─── DATA TO USE ───

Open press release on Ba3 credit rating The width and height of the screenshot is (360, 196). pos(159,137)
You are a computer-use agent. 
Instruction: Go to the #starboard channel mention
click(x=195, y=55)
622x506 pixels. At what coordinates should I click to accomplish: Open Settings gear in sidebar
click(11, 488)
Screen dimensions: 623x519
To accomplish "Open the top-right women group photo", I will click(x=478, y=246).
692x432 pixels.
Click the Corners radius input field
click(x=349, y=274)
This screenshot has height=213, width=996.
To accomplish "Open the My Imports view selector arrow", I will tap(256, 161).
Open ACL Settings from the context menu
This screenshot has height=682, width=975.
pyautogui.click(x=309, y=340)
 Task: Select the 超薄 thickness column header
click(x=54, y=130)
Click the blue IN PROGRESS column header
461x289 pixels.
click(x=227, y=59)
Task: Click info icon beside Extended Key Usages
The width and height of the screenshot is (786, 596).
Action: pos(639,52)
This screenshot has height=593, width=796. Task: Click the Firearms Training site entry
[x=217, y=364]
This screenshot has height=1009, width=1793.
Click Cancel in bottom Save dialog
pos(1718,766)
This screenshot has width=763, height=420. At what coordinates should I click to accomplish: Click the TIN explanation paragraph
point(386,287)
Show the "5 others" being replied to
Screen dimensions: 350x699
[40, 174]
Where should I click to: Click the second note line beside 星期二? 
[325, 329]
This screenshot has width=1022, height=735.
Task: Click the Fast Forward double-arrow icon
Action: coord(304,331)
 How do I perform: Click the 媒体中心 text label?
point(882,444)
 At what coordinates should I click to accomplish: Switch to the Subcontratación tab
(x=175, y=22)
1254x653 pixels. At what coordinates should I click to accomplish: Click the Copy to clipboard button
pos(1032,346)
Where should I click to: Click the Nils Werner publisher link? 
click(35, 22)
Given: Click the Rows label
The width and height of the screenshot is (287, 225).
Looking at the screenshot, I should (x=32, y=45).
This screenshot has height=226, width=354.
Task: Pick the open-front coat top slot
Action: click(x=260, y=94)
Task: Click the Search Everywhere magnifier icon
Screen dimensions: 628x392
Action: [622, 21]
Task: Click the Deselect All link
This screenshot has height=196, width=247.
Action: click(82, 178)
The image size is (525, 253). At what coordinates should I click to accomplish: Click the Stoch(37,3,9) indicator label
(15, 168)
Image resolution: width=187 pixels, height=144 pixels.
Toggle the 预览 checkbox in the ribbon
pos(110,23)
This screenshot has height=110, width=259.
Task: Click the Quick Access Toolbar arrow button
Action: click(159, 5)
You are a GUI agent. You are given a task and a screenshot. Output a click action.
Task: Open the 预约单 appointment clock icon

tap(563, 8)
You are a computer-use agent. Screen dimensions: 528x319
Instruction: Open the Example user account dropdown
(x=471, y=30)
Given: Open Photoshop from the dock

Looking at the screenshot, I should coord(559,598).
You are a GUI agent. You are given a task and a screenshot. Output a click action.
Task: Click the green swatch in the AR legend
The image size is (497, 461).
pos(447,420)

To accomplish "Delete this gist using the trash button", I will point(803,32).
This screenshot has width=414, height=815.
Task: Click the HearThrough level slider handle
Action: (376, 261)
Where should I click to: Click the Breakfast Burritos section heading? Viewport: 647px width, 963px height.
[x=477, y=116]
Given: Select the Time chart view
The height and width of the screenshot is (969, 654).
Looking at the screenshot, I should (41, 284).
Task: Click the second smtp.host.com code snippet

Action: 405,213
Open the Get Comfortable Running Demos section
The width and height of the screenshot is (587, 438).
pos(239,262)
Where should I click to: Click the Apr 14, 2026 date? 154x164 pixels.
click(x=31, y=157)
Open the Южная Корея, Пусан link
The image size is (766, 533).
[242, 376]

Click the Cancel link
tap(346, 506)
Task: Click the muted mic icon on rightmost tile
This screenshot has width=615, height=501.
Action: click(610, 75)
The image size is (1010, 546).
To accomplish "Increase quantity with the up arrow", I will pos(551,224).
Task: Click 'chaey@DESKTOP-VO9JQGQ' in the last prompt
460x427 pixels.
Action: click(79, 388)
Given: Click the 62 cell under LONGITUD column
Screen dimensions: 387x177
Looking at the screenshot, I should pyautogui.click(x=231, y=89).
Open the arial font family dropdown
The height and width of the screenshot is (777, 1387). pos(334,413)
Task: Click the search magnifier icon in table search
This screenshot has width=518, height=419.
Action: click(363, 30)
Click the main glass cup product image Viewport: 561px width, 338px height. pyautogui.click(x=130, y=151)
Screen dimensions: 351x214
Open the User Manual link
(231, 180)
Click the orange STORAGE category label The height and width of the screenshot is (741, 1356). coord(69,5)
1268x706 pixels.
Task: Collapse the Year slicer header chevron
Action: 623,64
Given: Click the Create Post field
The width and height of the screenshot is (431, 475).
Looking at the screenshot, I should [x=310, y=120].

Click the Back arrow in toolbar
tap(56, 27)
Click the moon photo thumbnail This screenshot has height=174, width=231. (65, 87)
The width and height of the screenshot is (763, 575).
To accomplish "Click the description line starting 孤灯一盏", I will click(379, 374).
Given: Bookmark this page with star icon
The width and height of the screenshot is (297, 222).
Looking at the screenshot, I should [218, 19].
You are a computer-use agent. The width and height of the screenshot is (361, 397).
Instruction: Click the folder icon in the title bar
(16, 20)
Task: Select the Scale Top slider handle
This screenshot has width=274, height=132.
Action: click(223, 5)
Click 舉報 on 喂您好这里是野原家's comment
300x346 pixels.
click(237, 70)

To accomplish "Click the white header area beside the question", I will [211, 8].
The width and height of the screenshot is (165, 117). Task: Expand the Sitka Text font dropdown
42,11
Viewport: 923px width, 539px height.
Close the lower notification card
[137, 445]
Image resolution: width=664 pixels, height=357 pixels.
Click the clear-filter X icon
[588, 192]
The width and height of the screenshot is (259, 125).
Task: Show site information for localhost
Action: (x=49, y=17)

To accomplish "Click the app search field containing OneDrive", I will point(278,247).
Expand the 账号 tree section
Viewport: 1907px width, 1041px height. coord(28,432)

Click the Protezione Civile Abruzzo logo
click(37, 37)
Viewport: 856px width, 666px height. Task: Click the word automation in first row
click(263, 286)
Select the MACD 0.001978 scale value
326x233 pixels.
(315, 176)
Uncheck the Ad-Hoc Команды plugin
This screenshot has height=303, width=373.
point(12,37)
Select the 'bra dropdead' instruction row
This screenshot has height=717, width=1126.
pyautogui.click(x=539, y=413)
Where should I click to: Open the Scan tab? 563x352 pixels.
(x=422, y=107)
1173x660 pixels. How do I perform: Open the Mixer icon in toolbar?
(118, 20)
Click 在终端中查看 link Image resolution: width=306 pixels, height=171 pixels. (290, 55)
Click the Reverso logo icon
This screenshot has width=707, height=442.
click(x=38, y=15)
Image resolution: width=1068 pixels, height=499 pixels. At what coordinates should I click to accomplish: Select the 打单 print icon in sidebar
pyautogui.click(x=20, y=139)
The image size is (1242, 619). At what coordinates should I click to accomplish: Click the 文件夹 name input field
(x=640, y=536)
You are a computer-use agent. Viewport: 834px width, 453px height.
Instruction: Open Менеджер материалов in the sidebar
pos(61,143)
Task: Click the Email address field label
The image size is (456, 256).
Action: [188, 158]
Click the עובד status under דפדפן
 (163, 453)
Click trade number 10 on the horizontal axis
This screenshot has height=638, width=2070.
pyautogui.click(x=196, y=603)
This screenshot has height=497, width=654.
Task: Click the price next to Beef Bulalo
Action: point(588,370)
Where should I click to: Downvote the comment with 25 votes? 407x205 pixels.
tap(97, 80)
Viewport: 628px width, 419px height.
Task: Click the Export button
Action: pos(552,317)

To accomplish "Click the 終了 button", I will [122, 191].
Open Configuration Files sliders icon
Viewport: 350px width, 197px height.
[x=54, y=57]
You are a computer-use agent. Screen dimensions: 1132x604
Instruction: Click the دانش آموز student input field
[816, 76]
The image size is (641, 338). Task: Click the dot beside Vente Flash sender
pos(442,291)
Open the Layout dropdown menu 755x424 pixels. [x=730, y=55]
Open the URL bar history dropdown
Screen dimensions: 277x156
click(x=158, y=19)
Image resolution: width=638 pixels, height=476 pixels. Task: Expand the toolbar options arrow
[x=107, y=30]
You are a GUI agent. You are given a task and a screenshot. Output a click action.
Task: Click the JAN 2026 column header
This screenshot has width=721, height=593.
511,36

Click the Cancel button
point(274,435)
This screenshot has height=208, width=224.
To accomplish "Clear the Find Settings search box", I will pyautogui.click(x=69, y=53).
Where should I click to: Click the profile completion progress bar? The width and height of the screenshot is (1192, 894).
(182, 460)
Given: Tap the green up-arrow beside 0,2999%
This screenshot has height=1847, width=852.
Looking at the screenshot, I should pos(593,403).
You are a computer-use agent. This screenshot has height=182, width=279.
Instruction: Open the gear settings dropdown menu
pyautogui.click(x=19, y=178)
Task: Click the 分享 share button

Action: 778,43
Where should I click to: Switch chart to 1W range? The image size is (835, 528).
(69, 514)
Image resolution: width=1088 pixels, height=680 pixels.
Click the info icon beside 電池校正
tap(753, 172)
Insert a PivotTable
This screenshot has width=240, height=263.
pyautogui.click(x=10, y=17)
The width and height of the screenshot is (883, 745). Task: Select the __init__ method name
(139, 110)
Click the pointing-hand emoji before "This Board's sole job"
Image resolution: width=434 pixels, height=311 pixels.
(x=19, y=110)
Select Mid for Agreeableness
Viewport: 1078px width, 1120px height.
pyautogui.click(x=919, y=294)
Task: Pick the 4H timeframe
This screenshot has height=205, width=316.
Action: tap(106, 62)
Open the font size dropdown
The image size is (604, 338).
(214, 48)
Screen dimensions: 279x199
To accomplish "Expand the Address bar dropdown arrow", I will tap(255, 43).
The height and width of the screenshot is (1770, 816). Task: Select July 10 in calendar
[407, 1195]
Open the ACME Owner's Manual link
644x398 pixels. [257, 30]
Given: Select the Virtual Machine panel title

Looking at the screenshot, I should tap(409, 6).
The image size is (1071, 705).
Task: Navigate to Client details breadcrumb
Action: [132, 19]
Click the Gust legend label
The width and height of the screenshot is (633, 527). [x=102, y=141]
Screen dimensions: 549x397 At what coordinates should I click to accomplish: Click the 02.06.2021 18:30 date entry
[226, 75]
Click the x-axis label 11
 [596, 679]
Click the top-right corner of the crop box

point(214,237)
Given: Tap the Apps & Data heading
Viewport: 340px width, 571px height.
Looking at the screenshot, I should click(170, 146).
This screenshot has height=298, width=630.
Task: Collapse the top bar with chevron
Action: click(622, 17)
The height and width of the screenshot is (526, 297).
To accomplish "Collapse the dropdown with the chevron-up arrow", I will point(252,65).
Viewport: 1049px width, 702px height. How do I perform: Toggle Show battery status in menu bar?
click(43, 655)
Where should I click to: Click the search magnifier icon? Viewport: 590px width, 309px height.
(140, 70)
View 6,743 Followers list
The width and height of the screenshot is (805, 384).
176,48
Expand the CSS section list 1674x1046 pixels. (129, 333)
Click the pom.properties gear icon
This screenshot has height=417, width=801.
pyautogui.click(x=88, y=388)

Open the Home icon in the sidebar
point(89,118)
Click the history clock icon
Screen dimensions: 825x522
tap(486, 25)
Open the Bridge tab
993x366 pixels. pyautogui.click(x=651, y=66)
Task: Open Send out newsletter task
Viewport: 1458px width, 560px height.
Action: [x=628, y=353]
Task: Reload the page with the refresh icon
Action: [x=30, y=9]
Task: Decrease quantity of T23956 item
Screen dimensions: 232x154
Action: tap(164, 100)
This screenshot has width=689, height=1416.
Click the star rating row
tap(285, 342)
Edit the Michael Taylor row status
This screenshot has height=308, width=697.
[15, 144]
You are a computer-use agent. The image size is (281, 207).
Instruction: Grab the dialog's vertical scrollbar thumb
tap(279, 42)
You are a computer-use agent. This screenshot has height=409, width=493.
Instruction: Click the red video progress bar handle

───

» YOUR ASSIGNMENT:
Once you reach the line that holds "Click the star rating row", print it and every line after it through the end of the records, word for word.

» WRITTEN ANSWER:
Click the star rating row
tap(285, 342)
Edit the Michael Taylor row status
This screenshot has height=308, width=697.
[15, 144]
You are a computer-use agent. The image size is (281, 207).
Instruction: Grab the dialog's vertical scrollbar thumb
tap(279, 42)
You are a computer-use agent. This screenshot has height=409, width=493.
Instruction: Click the red video progress bar handle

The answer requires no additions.